Pull out every line below holding the word "computer".
· · · · ·
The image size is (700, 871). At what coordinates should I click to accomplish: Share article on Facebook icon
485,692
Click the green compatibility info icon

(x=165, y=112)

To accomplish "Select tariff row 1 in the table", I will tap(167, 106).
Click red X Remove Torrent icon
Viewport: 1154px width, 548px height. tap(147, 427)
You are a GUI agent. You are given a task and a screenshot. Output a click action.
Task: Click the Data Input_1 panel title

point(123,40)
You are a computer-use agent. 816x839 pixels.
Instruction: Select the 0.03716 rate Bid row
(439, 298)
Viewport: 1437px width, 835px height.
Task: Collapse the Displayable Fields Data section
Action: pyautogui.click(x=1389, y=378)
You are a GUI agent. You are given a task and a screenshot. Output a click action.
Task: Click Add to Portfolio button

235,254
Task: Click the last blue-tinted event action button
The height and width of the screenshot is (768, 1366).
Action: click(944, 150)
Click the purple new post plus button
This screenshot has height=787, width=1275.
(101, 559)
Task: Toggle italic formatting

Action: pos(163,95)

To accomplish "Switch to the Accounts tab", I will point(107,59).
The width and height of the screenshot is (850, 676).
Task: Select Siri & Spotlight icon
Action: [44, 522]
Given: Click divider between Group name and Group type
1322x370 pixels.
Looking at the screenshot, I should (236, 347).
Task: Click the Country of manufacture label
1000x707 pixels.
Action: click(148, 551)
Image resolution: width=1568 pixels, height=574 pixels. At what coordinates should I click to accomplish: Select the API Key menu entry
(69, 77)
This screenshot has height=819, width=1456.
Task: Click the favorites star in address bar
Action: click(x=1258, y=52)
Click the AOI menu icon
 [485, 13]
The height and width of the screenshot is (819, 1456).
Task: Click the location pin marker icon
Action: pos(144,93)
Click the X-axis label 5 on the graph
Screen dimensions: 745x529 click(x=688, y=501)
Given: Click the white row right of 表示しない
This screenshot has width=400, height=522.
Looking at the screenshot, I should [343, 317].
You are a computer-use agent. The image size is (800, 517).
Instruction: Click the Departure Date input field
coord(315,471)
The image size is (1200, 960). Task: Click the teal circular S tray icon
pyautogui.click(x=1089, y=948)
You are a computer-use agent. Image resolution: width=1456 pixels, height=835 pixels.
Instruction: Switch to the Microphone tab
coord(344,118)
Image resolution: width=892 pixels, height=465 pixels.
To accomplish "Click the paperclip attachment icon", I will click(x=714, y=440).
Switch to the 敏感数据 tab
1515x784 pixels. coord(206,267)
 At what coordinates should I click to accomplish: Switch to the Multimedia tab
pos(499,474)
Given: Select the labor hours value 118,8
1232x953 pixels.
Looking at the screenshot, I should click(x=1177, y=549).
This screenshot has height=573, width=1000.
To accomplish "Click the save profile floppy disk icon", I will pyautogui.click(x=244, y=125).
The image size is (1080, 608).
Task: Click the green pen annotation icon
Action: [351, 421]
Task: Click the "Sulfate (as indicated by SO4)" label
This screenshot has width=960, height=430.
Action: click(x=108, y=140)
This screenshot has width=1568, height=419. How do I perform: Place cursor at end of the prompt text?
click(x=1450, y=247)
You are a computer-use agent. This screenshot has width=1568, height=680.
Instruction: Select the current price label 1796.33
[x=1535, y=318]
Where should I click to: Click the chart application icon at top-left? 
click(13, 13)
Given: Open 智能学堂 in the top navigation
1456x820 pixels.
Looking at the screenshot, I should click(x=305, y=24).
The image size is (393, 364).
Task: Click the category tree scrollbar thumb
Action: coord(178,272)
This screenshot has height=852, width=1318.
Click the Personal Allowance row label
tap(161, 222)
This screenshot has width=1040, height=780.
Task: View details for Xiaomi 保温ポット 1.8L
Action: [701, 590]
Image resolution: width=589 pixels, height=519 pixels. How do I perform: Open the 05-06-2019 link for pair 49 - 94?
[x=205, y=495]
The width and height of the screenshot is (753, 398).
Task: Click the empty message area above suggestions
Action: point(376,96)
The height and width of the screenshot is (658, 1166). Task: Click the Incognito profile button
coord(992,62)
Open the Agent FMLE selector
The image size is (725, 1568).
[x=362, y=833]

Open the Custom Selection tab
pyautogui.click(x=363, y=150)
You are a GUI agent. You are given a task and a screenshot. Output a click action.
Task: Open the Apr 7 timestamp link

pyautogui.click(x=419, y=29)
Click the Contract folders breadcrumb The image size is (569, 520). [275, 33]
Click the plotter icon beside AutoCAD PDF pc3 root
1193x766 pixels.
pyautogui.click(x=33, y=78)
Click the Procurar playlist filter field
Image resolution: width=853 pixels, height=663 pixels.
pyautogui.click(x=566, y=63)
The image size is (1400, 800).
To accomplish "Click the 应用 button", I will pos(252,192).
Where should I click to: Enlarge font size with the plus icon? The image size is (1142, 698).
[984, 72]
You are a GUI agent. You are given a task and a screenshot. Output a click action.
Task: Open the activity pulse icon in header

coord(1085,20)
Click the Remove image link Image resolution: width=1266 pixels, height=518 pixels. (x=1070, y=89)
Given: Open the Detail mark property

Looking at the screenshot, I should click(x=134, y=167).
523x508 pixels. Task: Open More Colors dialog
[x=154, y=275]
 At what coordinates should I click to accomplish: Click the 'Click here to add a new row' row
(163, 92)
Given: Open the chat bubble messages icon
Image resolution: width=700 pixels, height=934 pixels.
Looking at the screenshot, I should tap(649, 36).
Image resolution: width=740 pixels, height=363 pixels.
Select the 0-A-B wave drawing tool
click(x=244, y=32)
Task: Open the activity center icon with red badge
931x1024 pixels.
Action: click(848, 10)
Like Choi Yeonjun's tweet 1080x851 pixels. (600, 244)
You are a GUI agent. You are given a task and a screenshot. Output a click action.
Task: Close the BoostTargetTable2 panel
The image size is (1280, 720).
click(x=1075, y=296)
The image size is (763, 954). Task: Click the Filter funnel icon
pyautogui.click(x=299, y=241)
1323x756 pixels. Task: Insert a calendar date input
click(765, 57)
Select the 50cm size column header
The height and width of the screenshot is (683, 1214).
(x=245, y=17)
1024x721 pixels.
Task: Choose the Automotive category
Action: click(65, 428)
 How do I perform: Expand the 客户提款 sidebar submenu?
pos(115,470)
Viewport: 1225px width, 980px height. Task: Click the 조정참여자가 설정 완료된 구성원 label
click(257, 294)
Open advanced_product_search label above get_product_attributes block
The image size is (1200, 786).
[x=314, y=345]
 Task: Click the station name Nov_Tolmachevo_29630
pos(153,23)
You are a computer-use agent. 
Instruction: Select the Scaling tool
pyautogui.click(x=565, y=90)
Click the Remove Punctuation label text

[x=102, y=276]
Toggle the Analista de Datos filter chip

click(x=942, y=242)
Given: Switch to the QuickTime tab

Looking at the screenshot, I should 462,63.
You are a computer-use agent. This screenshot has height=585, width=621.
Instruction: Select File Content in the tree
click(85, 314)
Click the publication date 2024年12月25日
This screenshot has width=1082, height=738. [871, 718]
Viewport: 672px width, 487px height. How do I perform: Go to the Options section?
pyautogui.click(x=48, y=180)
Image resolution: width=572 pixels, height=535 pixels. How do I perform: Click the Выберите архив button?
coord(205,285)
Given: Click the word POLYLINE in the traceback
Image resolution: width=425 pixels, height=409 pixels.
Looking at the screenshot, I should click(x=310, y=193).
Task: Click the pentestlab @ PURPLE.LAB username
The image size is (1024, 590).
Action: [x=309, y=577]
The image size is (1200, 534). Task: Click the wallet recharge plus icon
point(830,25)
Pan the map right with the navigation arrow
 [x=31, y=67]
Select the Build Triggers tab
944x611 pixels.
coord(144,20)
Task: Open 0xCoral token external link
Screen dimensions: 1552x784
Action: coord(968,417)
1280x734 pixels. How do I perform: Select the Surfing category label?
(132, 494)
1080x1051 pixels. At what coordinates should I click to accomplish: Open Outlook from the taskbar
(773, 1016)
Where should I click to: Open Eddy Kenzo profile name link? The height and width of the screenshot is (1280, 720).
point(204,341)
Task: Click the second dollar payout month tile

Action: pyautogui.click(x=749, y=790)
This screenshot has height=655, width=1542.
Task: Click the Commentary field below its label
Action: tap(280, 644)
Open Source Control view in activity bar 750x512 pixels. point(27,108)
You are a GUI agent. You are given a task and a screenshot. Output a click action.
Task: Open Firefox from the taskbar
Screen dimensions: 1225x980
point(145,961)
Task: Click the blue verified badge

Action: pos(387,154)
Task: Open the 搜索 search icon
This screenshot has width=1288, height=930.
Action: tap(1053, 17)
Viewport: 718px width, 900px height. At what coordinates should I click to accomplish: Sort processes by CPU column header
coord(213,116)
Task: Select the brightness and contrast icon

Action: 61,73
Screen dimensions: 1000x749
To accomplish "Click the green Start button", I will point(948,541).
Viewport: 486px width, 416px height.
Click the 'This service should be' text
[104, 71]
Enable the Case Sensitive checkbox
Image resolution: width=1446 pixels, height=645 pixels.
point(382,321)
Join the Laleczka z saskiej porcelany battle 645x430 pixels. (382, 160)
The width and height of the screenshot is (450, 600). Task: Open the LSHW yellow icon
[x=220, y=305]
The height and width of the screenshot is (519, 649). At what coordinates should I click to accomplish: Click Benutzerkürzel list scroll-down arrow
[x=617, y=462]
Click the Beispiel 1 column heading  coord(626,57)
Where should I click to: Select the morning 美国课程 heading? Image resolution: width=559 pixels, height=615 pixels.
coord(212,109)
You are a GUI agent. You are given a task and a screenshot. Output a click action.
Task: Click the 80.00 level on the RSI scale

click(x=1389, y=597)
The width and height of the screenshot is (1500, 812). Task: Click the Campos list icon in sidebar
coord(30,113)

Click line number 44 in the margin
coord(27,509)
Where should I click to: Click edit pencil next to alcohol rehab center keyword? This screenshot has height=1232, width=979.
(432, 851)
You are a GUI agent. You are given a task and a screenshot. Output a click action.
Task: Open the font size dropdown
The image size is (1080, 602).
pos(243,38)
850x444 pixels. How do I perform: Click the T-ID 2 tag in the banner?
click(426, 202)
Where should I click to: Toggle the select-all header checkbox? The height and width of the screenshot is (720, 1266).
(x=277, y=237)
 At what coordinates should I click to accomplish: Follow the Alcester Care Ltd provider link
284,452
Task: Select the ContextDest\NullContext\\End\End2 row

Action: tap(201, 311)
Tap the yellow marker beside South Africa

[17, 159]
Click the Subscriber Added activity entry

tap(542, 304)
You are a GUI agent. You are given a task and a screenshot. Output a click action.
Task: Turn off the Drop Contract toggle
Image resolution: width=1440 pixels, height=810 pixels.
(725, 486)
· · · · ·
RESULT OF THIS EXERCISE:
You are a computer-use agent. 816x839 pixels.
You are a computer-use agent. The image size is (800, 517).
You are a computer-use agent. Image resolution: width=1456 pixels, height=835 pixels.
You are a computer-use agent. This screenshot has width=1568, height=680.
You are a computer-use agent. 
You are a computer-use agent. This screenshot has height=585, width=621.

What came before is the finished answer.